Einen Topf voll Gold gibt es in Hinwil nicht. Die KEZO verkauft die Edelmetalle als Mix weiter. Wertvoll in diesem Mix sind etwa Kupfer, Palladium und eben Gold. Die Marktpreise von diesem Metallmix und von Aluminium sind denn auch für das Geschäft entscheidend. «Manchmal bist du mitten im Paradies, manchmal umgeben von Problemen», sagt Böni. Die Metallpreise sind für die wirtschaftliche Seite wichtig. Ökologisch betrachtet, sagt der Geschäftsführer, sei es so, dass diese Art der Metallverarbeitung auch CO2-Äquivalente einspare. Da die Rückgewinnung weniger energieintensiv als der Abbau der Metalle sei.
Allerdings: Jene Aschereste, die am Ende übrigbleiben, werden auch in der Schweiz in Deponien vergraben. Simon Retailleau, der in den Zürcher Büros von Hitachi Zosen arbeitet, findet das kritikwürdig: «Man könnte die Überreste, wie es in anderen Ländern geschieht, etwa in der Zementverarbeitung oder im Strassenbau verwenden.» Warum das nicht passiere, ist für Retailleau schwierig zu verstehen. Darauf angesprochen heisst es beim Schweizer Bundesamt für Umwelt Bafu, dass die Überreste der Kehrichtverbrennungsanlage die Grenzwerte zur Verwendung in der Zementproduktion überschreiten würden. Verdünnen dürfe man sie auch nicht. «So sind Deponien in der Schweiz unvermeidlich, um zu verhindern, dass verunreinigte Materialien (…) in die Umwelt gelangen», so das Bundesamt auf Anfrage. Das Bafu erklärt aber auch, dass in der Schweiz jährlich sechs Millionen Tonnen «Rückbauabfälle» und 12 Millionen Tonnen «Aushubmaterial» auf Deponien lande, die die Grenzwerte nicht überschreiten und im Bauwesen verwendbar wären.

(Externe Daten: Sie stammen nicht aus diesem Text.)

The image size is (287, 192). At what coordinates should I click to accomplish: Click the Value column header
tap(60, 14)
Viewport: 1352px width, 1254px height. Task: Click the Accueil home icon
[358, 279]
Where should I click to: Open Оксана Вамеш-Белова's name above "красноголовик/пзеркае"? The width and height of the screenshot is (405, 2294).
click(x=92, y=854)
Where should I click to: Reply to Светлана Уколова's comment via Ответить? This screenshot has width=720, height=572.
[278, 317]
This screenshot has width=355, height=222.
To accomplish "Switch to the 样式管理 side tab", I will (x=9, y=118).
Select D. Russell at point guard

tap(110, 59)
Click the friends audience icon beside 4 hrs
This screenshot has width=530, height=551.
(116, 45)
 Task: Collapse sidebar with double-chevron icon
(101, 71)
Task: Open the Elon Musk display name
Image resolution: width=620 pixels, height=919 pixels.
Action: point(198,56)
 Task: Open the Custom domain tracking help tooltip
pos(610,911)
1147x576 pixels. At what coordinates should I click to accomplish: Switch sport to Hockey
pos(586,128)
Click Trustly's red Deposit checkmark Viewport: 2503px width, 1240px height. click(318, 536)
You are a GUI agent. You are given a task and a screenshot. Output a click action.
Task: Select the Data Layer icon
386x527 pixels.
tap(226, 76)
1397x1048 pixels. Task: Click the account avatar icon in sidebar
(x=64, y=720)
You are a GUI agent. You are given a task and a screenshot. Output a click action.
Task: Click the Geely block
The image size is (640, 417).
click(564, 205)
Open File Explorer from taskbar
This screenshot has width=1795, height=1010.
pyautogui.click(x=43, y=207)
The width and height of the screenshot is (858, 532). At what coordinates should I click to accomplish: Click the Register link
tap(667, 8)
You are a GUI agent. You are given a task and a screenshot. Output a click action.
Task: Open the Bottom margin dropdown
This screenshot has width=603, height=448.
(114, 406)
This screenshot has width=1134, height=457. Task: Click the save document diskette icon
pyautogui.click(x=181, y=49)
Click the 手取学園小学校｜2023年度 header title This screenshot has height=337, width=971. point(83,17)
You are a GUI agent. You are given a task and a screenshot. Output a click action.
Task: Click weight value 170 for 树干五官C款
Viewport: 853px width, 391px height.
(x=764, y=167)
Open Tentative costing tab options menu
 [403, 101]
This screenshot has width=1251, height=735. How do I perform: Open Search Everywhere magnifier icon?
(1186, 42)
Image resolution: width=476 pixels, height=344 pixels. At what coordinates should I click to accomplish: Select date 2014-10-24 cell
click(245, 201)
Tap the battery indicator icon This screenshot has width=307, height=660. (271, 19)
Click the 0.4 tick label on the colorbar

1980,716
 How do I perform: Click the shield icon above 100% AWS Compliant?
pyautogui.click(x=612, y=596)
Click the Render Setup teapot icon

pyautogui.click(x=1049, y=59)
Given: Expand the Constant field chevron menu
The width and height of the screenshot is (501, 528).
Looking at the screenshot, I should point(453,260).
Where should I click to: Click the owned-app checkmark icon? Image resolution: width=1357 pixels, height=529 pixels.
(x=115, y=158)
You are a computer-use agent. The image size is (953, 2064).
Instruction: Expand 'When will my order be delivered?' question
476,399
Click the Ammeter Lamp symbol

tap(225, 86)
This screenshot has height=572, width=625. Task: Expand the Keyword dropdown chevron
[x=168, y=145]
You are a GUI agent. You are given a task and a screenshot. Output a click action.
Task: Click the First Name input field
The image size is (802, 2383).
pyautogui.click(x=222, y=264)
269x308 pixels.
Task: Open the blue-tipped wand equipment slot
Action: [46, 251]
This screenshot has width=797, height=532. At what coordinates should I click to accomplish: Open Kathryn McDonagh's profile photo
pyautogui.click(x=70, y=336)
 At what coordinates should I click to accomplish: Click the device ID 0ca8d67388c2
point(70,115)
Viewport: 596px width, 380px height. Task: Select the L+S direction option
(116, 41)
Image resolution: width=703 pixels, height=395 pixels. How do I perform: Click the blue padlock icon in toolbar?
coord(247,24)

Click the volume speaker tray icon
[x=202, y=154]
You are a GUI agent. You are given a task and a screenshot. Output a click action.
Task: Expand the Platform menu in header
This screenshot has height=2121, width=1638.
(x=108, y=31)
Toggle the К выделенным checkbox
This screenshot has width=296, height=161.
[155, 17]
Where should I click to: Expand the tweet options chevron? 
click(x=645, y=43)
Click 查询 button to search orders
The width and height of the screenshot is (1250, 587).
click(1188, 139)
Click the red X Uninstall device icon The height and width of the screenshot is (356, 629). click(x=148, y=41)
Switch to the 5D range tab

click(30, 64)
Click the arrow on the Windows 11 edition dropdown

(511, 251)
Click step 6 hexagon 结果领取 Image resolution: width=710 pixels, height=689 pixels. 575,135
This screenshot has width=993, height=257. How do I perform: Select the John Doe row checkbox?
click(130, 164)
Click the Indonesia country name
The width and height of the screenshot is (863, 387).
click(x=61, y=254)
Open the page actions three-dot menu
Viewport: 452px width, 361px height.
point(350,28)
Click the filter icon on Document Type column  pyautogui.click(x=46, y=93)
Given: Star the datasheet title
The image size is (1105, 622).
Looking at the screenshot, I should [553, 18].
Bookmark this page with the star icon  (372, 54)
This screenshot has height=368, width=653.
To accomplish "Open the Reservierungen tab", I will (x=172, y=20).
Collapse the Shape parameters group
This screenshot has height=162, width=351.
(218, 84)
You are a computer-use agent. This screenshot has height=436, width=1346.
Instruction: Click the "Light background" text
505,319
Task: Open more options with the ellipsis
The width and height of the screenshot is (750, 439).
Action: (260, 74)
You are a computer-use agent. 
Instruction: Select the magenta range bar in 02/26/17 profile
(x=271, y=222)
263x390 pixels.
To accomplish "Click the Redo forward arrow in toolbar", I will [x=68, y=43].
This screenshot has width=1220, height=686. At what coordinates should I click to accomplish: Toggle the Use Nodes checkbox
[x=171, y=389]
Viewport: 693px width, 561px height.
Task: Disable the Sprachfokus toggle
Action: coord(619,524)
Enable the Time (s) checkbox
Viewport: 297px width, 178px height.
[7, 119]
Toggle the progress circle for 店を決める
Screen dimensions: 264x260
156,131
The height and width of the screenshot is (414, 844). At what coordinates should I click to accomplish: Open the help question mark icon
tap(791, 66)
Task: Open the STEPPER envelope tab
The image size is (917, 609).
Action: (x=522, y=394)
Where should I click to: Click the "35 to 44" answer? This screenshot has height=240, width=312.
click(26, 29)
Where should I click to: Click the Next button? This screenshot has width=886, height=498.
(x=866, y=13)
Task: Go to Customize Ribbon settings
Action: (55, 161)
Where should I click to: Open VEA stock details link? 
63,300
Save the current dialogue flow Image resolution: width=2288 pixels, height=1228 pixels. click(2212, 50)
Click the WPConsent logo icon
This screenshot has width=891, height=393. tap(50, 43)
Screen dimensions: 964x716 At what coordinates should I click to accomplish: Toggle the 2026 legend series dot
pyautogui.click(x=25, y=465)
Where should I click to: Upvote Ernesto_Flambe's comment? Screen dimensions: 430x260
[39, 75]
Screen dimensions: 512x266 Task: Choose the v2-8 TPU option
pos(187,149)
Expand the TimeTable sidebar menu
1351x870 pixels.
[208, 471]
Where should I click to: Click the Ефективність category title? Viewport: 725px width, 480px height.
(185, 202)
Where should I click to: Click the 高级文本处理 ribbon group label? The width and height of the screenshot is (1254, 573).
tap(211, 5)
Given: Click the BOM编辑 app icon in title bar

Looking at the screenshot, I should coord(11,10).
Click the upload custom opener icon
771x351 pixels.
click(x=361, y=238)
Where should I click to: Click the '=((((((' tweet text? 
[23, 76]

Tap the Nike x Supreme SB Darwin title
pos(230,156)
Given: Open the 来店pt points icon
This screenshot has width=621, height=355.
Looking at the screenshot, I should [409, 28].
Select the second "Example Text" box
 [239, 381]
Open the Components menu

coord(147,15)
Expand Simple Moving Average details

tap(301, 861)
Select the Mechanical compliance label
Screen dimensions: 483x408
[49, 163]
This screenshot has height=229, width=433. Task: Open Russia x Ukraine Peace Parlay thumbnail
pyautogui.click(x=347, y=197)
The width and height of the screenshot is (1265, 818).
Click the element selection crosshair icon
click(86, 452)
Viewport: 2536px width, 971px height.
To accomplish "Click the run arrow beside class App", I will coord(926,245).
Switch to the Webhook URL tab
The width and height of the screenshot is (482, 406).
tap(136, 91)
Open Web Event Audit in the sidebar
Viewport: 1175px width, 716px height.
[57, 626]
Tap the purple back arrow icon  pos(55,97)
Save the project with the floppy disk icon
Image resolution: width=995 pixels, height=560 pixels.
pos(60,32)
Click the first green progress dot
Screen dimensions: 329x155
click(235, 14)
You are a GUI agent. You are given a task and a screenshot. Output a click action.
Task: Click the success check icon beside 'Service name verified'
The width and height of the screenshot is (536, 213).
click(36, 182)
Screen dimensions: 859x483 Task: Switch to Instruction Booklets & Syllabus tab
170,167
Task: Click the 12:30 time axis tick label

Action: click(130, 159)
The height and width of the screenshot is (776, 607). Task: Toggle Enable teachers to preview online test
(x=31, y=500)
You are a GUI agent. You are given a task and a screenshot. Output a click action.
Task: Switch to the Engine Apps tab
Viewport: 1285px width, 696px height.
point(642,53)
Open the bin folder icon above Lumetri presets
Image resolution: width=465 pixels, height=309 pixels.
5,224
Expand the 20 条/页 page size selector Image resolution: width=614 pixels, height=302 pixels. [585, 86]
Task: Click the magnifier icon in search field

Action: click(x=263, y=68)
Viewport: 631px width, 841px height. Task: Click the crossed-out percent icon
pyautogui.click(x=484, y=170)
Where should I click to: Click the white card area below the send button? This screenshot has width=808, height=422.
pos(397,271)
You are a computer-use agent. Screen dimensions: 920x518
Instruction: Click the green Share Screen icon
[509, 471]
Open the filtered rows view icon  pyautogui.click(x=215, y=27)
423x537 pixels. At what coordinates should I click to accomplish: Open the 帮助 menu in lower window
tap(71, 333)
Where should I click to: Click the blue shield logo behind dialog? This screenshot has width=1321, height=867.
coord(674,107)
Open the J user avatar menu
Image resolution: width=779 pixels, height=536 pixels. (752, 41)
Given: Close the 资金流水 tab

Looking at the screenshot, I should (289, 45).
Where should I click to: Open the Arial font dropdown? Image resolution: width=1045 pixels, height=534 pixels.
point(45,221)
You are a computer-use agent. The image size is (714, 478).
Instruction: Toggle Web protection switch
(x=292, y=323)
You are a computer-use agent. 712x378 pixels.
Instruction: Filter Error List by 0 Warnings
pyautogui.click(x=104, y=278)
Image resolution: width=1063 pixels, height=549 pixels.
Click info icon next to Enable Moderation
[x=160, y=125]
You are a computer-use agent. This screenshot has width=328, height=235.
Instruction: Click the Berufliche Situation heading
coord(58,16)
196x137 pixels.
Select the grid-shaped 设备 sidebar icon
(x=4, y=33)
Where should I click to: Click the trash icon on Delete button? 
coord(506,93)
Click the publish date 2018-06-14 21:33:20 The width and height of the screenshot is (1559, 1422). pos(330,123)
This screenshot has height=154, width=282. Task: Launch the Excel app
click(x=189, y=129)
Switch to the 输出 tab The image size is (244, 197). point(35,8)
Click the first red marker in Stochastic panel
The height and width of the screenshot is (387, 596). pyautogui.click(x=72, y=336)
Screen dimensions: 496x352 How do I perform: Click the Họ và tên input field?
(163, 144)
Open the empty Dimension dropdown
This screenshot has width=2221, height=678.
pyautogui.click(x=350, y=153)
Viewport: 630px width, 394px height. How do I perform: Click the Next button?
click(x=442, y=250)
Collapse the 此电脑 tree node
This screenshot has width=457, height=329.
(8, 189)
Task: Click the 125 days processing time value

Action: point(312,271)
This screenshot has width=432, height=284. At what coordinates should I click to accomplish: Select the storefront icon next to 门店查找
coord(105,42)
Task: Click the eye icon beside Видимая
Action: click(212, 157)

Filtert auch Japan irgendwann das Gold aus dem Müll?
Während der Tour durch die Anlage hört man von den Besucher:innen von Hitachi Zosen oft, wie interessant das alles sei. In verschiedenen Steigerungsformen – von «interesting» bis «very, very interesting».
Sachiko Oochi führt die Delegation aus Japan an. Sie leitet die Forschungsabteilung des Unternehmens in Japan. Oochi sagt nach der Führung, sie habe hat diese Dimensionen nicht erwartet: «Die Grösse der Anlage hat mich überrascht.» Sie habe einiges gelernt. Die Inhalte der Abfallasche seien in Japan Andere als in der Schweiz. «Es bedarf sorgfältiger Untersuchung, ob in Japan derselbe Weg eingeschlagen werden kann. Doch meiner Meinung nach, ist es eine Überlegung wert.» Ob auch Japan bald im eigenen Abfall nach Gold schürft, bleibt offen.